# Jobsite damage



## ProWallGuy (Apr 7, 2007)

Somebody will probably get fired over this one. The area was freshly landscaped. The lift weighs approximately 25,000 lbs.


----------



## HomeGuardPaints (Jan 17, 2008)

The idiot drove 100ft after the lift was sinking 10 inches, what did he think the result would be?


----------



## Workaholic (Apr 17, 2007)

Yeah someone may get fired over that, it is a shame that common sense is not some thing everyone has.


----------



## Kelly Painting (Apr 17, 2007)

I've done it.

Millstone Nuclear Power Plant in C.T

Ground was wetter than I thought... went about 50 ft and sunk down.
1st was the regular tow truck..... then they got stuck...I could see my boss getting frustrated....then we had to have a very large tractor trailer tow truck 
get the smaller one out, then me.
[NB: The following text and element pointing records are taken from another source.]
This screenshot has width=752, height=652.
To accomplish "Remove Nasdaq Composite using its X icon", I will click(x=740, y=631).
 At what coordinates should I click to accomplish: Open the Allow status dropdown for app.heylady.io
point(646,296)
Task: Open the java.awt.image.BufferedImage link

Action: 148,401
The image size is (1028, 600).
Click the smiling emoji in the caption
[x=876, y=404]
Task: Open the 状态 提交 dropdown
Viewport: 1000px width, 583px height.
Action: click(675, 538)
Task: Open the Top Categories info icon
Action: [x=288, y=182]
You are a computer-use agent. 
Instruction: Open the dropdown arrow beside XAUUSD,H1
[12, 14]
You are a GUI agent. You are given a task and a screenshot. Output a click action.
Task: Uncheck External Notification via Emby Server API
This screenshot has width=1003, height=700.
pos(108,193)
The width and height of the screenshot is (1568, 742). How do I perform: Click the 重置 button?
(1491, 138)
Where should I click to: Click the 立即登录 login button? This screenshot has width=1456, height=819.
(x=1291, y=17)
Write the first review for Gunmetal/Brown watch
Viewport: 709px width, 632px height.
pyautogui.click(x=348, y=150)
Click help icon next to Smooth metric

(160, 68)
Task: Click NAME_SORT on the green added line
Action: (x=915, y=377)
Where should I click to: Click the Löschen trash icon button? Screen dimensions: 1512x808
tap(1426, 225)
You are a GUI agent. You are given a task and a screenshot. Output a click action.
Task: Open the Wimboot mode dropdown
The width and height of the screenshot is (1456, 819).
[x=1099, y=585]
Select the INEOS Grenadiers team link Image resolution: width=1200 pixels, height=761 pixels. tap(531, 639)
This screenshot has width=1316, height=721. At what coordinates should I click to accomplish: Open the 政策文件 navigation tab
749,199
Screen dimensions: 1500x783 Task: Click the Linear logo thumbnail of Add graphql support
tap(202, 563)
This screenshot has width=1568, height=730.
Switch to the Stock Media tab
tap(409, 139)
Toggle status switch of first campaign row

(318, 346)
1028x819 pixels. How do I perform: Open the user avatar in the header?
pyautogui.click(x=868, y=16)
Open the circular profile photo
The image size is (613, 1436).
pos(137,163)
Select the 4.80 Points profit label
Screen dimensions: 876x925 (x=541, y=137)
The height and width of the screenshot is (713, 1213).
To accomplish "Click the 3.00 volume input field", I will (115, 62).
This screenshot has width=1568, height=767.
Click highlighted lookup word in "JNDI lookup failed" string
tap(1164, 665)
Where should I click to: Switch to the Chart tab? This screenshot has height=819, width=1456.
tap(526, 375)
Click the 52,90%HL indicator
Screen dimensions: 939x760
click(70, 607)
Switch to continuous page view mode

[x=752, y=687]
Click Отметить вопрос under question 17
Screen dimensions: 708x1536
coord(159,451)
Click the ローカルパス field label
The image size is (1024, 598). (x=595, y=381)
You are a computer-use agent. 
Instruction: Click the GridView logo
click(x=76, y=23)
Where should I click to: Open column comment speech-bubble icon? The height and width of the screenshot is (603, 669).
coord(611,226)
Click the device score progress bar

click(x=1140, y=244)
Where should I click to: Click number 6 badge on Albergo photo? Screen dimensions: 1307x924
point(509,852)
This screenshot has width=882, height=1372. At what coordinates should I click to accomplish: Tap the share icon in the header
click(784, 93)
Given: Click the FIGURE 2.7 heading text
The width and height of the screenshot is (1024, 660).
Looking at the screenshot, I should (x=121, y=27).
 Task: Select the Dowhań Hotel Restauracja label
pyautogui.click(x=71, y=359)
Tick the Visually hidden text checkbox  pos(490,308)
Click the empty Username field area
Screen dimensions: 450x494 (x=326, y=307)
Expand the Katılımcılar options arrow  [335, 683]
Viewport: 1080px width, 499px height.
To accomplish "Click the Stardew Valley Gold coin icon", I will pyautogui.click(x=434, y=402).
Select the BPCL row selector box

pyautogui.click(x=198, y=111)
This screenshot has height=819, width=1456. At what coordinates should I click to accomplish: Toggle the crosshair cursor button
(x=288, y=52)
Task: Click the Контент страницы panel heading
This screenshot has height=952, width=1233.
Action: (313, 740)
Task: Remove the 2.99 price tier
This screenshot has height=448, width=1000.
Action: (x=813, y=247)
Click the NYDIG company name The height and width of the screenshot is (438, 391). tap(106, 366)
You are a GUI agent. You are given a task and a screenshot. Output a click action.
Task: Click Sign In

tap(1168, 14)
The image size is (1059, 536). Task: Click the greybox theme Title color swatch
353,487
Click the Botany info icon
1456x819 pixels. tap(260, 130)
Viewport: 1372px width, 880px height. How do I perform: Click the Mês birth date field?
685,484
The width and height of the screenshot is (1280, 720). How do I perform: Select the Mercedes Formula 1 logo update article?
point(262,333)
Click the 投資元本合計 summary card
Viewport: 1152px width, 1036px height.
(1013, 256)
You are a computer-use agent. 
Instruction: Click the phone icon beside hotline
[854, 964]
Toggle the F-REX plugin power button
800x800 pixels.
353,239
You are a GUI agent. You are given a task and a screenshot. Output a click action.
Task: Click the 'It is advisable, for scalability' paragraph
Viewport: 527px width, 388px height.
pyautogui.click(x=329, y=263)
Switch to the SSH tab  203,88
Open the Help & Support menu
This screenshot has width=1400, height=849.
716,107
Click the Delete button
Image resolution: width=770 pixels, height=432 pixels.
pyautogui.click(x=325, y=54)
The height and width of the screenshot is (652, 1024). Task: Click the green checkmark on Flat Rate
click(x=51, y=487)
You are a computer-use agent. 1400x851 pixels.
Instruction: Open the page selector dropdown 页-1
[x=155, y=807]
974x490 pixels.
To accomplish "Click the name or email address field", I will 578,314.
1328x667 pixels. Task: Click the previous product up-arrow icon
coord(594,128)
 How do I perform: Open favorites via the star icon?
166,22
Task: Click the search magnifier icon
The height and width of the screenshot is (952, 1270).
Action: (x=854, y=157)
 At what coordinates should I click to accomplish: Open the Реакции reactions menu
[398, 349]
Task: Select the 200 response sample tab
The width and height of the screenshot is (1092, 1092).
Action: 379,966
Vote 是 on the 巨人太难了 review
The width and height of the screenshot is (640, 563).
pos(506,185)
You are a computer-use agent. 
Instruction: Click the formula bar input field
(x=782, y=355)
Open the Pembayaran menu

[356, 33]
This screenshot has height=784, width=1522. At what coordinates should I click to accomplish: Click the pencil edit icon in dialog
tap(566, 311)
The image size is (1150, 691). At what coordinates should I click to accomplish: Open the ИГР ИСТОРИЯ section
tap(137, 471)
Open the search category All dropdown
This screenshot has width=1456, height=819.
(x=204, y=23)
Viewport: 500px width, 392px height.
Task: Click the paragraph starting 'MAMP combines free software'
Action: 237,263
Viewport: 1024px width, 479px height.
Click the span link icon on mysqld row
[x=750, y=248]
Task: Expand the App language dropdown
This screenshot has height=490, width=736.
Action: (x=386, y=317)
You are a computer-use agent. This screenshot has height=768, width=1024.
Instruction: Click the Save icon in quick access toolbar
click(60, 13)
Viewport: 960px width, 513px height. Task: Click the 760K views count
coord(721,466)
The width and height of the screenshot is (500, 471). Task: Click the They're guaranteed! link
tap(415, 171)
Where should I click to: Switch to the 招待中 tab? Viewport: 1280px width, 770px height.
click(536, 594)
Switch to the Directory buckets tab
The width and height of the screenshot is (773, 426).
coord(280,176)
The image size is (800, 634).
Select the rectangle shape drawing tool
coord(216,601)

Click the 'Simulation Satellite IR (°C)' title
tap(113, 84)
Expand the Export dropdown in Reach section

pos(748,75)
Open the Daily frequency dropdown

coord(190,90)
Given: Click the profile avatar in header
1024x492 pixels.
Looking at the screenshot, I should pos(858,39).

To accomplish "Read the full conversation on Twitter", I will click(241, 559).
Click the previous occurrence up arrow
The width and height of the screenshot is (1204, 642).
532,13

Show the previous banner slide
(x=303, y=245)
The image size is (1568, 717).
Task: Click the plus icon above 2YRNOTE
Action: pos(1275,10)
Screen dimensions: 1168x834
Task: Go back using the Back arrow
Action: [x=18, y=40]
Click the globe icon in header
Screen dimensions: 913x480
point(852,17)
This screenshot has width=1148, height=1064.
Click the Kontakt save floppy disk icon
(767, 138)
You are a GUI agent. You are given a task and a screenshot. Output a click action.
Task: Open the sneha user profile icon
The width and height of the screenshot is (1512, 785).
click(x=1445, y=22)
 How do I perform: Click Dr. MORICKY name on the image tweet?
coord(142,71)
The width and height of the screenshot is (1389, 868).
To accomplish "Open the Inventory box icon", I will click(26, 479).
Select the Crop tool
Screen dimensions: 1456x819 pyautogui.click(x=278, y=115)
My boss just brought grass seed and some metal rakes..... we just leveled the best we could and sprinkle seed. 

We were there for a while after and noticed it grew back just fine.

P.S....I was lifting the boom with my boss on site, and I hit a bubbled security camera...the control room must have seen it coming.

Ya, the things we did when we worked for others....the same stuff we scream about to the guys who work for us .


----------



## JNLP (Dec 13, 2007)

One of the guys where I used to work at did that once. I was one of the lucky ones filling it all back in & making it look pretty again.


----------



## cole191919 (Jan 10, 2008)

Did he really need that big of a lift to trim that 8 foot tree?


----------



## T200 (Nov 11, 2007)

One of my guys discovered this type of brick wall falls down pretty easily 
(wall after being tapped & after being rebuilt)


----------



## timhag (Sep 30, 2007)

T200 said:


> One of my guys discovered this type of brick wall falls down pretty easily
> (wall after being tapped & after being rebuilt)


DAYUM ......was customer happy with repair? Usually they start nitpicking after something like this happens. Did they want you to replace the ground cover, was the tree in the same spot?


----------



## T200 (Nov 11, 2007)

timhag said:


> DAYUM ......was customer happy with repair? Usually they start nitpicking after something like this happens. Did they want you to replace the ground cover, was the tree in the same spot?


The customer was very good about it (the Board of a condo building).
They weren't pleased with the first rebuild of the wall--all those holes were in a very crooked line (valid complaint). So I had the brickmason tear down about 8 courses of brick and redo it. I was lucky, though. The brick mason was a retired guy who does that stuff just to keep himself occupied. I think it cost me about $800 to have it rebuilt (another estimate was $2,000).
We didn't have to replace groundcover, and tree stayed there where it was originally...we just rebuilt the wall.

The guys also cracked a double-pane double-hung window by smacking the bucket into it, so I also had to buy a sash (about $200).


----------



## Tmrrptr (May 4, 2007)

The video mess was caused by someone who had to return a rented lift.

He had no intention of going DOWN thataways!

Get in a little slick mud, it's hard to keep 25k lbs from going where it wants.

I once got drafted to pull a 60 ton crane out with a 6 wheel drive JD motorgrader after a roadway around a pond slumped a bit... All well and good, we tugged on him with chains and cables and got him out to better footing...

So I continued on, to run the blade over the roadway and patch it up.
Just as I thought I was near done, the non-compacted earth slumped AGAIN and front wheel dropped a bit down the 45* bank. The grader did not have enough low end power to fight the bank and I ended up with BOTH front wheels in the drink! Far worse than the crane had been.
Fortunately he had not yet left town, and he returned and pulled me out.

Happens all the time.. Big things happen to big stuff! Easily, too.


----------



## Joewho (Apr 17, 2007)

Worked in a gravel pit long time ago. Lots of stuff like this. Crane accidents are spectacular. Especially when they go into the lake.


----------